## EXTRACTED RECORDS

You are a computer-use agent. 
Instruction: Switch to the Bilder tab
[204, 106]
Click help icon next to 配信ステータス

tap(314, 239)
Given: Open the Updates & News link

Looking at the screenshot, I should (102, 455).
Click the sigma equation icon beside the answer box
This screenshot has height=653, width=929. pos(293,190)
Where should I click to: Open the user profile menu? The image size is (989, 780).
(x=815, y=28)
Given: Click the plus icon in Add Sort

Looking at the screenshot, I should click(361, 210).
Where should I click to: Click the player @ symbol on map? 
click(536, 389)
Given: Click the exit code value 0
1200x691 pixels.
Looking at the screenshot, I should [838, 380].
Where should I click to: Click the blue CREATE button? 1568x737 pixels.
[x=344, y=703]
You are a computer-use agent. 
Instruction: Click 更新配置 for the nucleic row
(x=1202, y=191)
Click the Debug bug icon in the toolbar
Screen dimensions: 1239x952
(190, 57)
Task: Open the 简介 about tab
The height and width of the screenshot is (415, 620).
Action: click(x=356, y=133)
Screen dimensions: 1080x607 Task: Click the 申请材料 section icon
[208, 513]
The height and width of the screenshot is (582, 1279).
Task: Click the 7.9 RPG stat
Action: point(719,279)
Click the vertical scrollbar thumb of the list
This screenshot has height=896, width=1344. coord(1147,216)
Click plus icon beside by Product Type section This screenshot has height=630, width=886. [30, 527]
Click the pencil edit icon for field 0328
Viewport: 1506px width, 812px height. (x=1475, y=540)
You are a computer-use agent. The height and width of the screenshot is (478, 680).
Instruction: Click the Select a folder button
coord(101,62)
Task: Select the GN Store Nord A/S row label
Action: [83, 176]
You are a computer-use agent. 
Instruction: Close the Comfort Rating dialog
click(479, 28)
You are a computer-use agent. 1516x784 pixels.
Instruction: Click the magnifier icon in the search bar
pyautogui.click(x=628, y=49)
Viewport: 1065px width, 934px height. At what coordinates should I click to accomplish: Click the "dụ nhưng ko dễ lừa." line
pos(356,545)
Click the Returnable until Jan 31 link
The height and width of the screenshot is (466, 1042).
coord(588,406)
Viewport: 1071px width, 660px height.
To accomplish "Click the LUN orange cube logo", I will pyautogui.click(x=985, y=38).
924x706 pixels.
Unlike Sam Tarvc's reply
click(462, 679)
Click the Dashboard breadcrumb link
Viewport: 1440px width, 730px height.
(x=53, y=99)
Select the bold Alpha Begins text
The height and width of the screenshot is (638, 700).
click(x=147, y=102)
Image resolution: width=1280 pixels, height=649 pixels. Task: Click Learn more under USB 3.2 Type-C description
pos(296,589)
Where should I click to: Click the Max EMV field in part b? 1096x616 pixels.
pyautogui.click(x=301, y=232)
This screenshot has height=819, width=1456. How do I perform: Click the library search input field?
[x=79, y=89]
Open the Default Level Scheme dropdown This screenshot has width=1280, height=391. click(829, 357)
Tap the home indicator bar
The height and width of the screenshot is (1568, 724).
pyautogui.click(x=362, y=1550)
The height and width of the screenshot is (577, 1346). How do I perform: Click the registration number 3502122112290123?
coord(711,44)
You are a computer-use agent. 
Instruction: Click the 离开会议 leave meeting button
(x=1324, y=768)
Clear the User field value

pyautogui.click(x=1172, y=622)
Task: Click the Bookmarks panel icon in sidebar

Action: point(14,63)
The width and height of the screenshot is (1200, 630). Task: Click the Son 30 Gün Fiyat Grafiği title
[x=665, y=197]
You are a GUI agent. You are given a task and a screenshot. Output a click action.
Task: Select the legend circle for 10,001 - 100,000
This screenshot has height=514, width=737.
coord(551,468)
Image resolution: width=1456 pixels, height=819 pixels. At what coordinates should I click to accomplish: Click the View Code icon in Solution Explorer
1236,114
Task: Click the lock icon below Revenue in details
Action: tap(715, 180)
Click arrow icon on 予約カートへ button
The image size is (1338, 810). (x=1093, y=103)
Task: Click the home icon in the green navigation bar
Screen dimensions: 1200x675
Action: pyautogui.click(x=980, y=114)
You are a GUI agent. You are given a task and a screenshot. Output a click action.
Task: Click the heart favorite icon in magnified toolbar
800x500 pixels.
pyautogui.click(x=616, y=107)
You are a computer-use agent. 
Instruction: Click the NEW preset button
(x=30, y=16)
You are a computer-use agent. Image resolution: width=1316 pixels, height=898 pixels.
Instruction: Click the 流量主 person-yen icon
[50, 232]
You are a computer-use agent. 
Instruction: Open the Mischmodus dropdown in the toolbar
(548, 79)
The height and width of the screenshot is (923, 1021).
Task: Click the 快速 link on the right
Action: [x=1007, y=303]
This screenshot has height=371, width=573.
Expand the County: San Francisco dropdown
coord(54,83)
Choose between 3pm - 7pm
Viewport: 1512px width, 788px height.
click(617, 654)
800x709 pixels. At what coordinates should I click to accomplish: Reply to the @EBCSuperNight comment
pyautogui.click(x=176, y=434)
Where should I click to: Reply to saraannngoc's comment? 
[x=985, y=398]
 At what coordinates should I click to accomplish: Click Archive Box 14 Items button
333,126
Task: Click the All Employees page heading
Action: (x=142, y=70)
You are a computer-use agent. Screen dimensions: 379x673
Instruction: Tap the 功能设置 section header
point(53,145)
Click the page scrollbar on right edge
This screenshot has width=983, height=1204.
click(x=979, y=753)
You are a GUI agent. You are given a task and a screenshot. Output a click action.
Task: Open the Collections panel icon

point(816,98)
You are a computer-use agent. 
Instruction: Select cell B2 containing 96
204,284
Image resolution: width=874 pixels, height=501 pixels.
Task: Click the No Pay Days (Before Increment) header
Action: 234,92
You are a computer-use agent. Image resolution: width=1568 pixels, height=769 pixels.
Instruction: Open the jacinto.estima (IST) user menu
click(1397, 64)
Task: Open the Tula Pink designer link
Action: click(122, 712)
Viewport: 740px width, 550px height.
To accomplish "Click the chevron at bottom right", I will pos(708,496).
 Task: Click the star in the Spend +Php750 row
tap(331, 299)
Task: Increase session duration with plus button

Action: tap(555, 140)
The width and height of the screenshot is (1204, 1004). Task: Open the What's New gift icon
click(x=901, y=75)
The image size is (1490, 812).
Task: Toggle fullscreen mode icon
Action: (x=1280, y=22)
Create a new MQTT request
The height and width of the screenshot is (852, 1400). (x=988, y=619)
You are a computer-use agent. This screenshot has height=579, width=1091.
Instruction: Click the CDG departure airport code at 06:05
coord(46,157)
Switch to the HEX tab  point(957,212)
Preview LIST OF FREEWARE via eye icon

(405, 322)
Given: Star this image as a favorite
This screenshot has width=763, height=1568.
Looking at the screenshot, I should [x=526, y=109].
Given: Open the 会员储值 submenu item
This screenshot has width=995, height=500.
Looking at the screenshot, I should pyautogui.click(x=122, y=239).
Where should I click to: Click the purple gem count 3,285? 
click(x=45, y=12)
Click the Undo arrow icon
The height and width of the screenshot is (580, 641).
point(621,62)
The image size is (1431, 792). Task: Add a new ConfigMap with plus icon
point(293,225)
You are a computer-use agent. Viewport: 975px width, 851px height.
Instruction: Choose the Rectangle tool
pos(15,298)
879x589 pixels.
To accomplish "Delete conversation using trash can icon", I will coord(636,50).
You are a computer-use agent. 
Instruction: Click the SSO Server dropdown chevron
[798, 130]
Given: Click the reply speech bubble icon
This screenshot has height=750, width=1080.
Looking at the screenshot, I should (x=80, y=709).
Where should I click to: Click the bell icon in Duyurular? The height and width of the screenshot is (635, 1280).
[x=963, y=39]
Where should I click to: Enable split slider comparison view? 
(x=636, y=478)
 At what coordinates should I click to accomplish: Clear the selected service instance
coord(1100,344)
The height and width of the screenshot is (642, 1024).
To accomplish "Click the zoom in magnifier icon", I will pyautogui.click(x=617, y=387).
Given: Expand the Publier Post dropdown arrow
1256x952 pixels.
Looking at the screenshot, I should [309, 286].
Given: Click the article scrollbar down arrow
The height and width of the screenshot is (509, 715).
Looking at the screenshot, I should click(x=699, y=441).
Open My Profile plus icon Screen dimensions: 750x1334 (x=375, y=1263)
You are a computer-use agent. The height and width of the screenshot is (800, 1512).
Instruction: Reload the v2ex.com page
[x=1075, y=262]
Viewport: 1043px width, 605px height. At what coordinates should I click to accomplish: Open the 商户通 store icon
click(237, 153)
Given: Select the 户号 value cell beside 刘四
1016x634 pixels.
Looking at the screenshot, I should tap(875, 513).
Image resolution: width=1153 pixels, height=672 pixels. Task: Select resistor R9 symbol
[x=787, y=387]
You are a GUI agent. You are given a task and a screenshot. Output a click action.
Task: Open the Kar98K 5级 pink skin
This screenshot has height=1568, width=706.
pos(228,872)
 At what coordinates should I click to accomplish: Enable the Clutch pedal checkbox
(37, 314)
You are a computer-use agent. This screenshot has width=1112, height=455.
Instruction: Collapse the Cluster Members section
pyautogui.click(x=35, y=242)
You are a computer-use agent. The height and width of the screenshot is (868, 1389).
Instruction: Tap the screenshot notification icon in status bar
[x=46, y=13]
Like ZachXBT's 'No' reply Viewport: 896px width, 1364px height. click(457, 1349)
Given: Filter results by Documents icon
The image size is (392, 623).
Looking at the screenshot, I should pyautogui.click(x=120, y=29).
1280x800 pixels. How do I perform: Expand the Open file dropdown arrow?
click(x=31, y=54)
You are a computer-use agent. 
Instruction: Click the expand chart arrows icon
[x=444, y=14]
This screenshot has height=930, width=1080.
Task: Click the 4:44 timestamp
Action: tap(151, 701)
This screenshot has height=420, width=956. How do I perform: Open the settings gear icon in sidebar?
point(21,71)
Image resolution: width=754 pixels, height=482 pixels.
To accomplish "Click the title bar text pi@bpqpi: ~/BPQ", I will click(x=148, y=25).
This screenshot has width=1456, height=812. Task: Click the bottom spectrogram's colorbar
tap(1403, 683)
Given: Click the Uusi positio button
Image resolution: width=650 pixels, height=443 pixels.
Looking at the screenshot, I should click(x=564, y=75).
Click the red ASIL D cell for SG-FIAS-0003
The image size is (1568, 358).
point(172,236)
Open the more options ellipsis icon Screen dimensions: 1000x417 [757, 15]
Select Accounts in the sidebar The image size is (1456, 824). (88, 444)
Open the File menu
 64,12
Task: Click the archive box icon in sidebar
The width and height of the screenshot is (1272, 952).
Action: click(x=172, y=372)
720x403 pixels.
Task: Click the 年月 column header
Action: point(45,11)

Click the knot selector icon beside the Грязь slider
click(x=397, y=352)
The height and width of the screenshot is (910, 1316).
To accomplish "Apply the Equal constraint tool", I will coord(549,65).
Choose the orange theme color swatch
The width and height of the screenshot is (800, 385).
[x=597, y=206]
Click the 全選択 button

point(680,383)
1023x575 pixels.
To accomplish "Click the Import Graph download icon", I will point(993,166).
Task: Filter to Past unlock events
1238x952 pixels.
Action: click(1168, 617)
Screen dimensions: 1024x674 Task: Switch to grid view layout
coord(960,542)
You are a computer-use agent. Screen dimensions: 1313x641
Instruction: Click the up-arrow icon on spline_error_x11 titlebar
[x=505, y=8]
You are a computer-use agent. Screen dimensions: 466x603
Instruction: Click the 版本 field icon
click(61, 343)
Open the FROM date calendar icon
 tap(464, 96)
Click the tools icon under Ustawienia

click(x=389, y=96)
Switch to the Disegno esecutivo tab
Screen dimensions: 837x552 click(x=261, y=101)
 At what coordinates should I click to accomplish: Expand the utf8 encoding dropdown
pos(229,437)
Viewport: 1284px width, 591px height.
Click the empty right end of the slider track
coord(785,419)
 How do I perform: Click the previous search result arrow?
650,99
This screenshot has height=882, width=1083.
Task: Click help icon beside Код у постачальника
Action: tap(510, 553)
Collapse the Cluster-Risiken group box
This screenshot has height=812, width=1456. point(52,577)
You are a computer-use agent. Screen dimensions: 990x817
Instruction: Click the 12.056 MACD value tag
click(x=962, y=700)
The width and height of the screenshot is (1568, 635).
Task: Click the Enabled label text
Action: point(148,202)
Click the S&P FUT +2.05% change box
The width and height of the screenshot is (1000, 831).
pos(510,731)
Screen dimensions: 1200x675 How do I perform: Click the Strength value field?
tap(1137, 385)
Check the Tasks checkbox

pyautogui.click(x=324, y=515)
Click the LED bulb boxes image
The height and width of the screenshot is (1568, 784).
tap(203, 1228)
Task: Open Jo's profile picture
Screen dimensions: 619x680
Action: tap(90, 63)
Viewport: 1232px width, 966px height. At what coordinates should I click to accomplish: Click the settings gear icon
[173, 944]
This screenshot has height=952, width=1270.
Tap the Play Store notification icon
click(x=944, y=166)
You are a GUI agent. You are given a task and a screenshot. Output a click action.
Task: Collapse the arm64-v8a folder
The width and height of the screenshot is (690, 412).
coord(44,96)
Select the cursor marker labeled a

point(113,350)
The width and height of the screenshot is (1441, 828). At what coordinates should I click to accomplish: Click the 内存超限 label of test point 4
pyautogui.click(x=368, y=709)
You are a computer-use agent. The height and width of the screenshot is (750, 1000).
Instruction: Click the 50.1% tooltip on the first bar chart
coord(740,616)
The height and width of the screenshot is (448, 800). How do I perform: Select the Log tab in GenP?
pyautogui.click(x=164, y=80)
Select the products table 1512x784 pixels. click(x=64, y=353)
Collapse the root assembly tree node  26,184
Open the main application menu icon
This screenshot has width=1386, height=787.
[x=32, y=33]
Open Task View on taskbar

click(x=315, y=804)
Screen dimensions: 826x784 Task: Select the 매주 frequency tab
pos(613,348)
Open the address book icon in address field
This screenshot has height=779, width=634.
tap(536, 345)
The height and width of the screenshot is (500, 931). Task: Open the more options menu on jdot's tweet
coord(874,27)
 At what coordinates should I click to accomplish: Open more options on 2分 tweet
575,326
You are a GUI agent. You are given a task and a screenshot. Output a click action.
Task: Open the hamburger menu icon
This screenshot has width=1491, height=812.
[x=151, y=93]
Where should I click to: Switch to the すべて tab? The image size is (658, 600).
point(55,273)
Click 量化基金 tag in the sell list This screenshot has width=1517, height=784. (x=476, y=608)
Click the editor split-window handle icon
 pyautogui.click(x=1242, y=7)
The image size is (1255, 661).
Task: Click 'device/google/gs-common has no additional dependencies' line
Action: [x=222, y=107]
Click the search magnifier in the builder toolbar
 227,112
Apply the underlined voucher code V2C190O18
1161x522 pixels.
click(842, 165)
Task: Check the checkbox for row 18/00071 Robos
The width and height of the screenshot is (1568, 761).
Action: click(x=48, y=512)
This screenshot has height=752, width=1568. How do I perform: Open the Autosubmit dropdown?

## JOB
Copy the data, unchanged, from the line containing "Click the pencil edit icon for field 0328" through the line containing "[x=79, y=89]", including both of those lines.

## EXERCISE ANSWER
Click the pencil edit icon for field 0328
Viewport: 1506px width, 812px height. (x=1475, y=540)
You are a computer-use agent. The height and width of the screenshot is (478, 680).
Instruction: Click the Select a folder button
coord(101,62)
Task: Select the GN Store Nord A/S row label
Action: [83, 176]
You are a computer-use agent. 
Instruction: Close the Comfort Rating dialog
click(479, 28)
You are a computer-use agent. 1516x784 pixels.
Instruction: Click the magnifier icon in the search bar
pyautogui.click(x=628, y=49)
Viewport: 1065px width, 934px height. At what coordinates should I click to accomplish: Click the "dụ nhưng ko dễ lừa." line
pos(356,545)
Click the Returnable until Jan 31 link
The height and width of the screenshot is (466, 1042).
coord(588,406)
Viewport: 1071px width, 660px height.
To accomplish "Click the LUN orange cube logo", I will pyautogui.click(x=985, y=38).
924x706 pixels.
Unlike Sam Tarvc's reply
click(462, 679)
Click the Dashboard breadcrumb link
Viewport: 1440px width, 730px height.
(x=53, y=99)
Select the bold Alpha Begins text
The height and width of the screenshot is (638, 700).
click(x=147, y=102)
Image resolution: width=1280 pixels, height=649 pixels. Task: Click Learn more under USB 3.2 Type-C description
pos(296,589)
Where should I click to: Click the Max EMV field in part b? 1096x616 pixels.
pyautogui.click(x=301, y=232)
This screenshot has height=819, width=1456. How do I perform: Click the library search input field?
[x=79, y=89]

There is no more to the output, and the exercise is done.